La libertà di genere

Ho trascorso buona parte dell’infanzia e dell’adolescenza ponendomi domande. Quando sei bambino non hai bisogno di definirti, semplicemente “sei”. E non cogli l’imbarazzo delle persone che hai attorno. Poi arriva il giorno in cui qualcuno cerca di convincerti che qualcosa in te non va. Che non puoi muoverti in quel modo, parlare come parli, giocare a quei giochi. La mia identità di genere era visibile e percepita dagli altri. Gestualità, voce e sguardo e rivelavano. Crescendo, realizzi che ci sono i ragazzi, le ragazze, e tu. Quando vedi i tuoi compagni ridere e scherzare non con te, ma di te, vivendo quotidianamente il dileggio, gli insulti, le botte, inizi a porti domande.

Nelle risposte può stare il senso della vita.

Dare significato a un’infanzia e un’adolescenza percorse da un profondo senso di solitudine e paura del mondo che ti circonda, significa scegliere se considerarti uno sbaglio, un errore di natura e così vivere il resto della tua vita, o andare oltre trovando il coraggio di analizzare la cultura in cui vivi da un altro punto di vista. E di sognare.

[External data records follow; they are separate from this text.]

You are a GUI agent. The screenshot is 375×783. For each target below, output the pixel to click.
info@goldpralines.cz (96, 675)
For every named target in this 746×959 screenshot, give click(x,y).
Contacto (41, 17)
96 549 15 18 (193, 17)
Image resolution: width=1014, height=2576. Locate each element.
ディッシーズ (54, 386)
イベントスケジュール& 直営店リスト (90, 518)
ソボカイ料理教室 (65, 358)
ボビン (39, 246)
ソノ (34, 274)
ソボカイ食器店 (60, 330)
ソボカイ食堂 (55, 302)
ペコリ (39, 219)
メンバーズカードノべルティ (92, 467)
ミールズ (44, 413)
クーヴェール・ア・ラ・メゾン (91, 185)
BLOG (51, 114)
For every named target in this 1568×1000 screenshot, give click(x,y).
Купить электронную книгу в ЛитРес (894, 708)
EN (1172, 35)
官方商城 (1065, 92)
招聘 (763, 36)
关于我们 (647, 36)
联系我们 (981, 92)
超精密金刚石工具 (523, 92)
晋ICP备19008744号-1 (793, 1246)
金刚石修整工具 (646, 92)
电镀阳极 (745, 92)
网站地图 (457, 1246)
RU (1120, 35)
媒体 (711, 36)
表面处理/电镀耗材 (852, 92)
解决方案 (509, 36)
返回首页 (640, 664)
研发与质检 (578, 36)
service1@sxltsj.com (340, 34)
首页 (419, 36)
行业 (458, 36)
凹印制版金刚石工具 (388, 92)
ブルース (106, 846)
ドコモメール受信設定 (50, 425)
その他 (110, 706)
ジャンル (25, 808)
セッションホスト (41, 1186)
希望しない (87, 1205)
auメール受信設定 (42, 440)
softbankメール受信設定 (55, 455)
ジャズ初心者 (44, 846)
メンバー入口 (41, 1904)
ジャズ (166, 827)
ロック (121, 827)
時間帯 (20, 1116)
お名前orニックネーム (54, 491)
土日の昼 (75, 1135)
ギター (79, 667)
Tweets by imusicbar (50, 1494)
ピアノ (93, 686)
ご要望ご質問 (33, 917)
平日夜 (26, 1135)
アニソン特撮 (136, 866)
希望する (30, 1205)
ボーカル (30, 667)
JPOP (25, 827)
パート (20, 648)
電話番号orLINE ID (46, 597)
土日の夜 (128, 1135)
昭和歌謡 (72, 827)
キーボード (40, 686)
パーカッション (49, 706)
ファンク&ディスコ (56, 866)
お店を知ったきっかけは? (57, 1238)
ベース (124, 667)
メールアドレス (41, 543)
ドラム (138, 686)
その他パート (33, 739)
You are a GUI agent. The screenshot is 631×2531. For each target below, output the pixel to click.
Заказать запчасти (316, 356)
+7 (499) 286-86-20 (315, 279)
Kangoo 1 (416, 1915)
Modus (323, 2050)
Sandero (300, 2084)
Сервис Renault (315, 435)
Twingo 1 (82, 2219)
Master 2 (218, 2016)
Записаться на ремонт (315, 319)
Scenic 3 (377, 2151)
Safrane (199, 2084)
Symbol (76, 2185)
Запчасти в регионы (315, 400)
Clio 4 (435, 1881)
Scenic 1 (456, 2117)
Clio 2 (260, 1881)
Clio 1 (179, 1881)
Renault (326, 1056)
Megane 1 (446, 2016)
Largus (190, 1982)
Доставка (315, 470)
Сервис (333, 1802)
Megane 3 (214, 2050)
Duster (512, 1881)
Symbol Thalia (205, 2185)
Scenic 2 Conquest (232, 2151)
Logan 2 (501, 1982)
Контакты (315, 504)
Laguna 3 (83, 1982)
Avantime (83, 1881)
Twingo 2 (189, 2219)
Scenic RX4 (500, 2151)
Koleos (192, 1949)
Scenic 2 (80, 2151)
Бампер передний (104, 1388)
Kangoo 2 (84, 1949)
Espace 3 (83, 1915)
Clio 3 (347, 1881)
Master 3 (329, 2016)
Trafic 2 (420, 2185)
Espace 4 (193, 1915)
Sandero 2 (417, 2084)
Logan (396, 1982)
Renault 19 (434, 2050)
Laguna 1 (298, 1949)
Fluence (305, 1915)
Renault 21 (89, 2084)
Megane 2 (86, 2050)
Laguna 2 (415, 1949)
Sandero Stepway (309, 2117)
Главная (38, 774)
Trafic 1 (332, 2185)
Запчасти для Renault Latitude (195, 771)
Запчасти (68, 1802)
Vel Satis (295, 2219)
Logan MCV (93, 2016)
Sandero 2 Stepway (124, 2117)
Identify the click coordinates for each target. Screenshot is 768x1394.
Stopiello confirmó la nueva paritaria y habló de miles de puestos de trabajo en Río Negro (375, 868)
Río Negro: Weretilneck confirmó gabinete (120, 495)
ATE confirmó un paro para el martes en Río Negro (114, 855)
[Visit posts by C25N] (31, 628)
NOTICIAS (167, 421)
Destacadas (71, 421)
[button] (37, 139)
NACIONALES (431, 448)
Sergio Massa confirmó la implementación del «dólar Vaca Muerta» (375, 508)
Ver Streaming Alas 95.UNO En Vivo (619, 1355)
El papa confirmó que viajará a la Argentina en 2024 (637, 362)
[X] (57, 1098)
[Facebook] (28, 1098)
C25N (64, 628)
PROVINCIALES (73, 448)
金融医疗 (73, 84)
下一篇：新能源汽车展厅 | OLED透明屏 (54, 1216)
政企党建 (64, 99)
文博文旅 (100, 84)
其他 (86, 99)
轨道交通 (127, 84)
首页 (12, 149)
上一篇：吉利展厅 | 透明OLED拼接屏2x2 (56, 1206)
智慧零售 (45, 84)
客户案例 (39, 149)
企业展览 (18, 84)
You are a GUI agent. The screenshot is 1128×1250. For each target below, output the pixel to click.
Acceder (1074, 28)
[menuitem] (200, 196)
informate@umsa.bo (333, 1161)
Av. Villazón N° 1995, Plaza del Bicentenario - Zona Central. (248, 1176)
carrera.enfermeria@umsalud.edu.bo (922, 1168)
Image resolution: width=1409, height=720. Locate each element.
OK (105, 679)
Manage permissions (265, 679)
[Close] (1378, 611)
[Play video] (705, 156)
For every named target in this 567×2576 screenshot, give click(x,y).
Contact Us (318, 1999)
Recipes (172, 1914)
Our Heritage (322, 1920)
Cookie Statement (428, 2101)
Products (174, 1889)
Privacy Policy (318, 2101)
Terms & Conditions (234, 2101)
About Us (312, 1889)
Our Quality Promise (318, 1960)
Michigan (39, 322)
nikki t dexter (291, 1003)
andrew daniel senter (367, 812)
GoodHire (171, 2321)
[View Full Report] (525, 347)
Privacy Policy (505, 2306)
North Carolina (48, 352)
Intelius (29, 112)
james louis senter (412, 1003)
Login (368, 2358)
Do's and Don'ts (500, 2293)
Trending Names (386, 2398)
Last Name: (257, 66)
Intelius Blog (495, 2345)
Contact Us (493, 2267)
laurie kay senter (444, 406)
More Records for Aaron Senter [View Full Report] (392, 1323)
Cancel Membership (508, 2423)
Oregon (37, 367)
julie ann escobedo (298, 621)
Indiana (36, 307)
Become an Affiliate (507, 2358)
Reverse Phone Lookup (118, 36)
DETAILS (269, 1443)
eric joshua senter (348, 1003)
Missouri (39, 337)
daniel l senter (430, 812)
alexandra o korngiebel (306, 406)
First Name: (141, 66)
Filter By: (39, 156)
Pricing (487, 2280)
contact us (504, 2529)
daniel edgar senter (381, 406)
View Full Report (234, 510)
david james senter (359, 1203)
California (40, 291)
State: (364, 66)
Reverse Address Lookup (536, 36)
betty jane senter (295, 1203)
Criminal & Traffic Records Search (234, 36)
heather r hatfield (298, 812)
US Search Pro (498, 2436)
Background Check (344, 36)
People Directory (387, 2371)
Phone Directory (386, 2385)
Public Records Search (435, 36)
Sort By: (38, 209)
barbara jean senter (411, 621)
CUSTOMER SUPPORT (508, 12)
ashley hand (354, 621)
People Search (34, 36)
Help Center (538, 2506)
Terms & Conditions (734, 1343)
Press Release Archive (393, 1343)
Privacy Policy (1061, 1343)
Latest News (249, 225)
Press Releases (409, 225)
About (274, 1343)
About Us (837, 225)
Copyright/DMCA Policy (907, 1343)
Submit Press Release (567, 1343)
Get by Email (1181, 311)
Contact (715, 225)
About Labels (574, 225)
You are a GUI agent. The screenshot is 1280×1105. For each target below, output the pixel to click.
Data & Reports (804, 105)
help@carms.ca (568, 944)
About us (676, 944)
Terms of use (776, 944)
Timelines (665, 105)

Sogno un mondo nel quale la biologia non rappresenti un destino, dove il sesso della persona sia un dato del tutto irrilevante che non abbia alcun riscontro a livello legale e burocratico, nel quale non conti se siamo “maschi” o “femmine”, ma quali sono le nostre capacità, i nostri valori, attitudini, preferenze, sentimenti, sogni. Le battaglie delle persone transgender hanno portata universale e possono migliorare la vita di tutti, perché le rigide aspettative di genere del nostro sistema culturale sono gabbie che imprigionano tutti.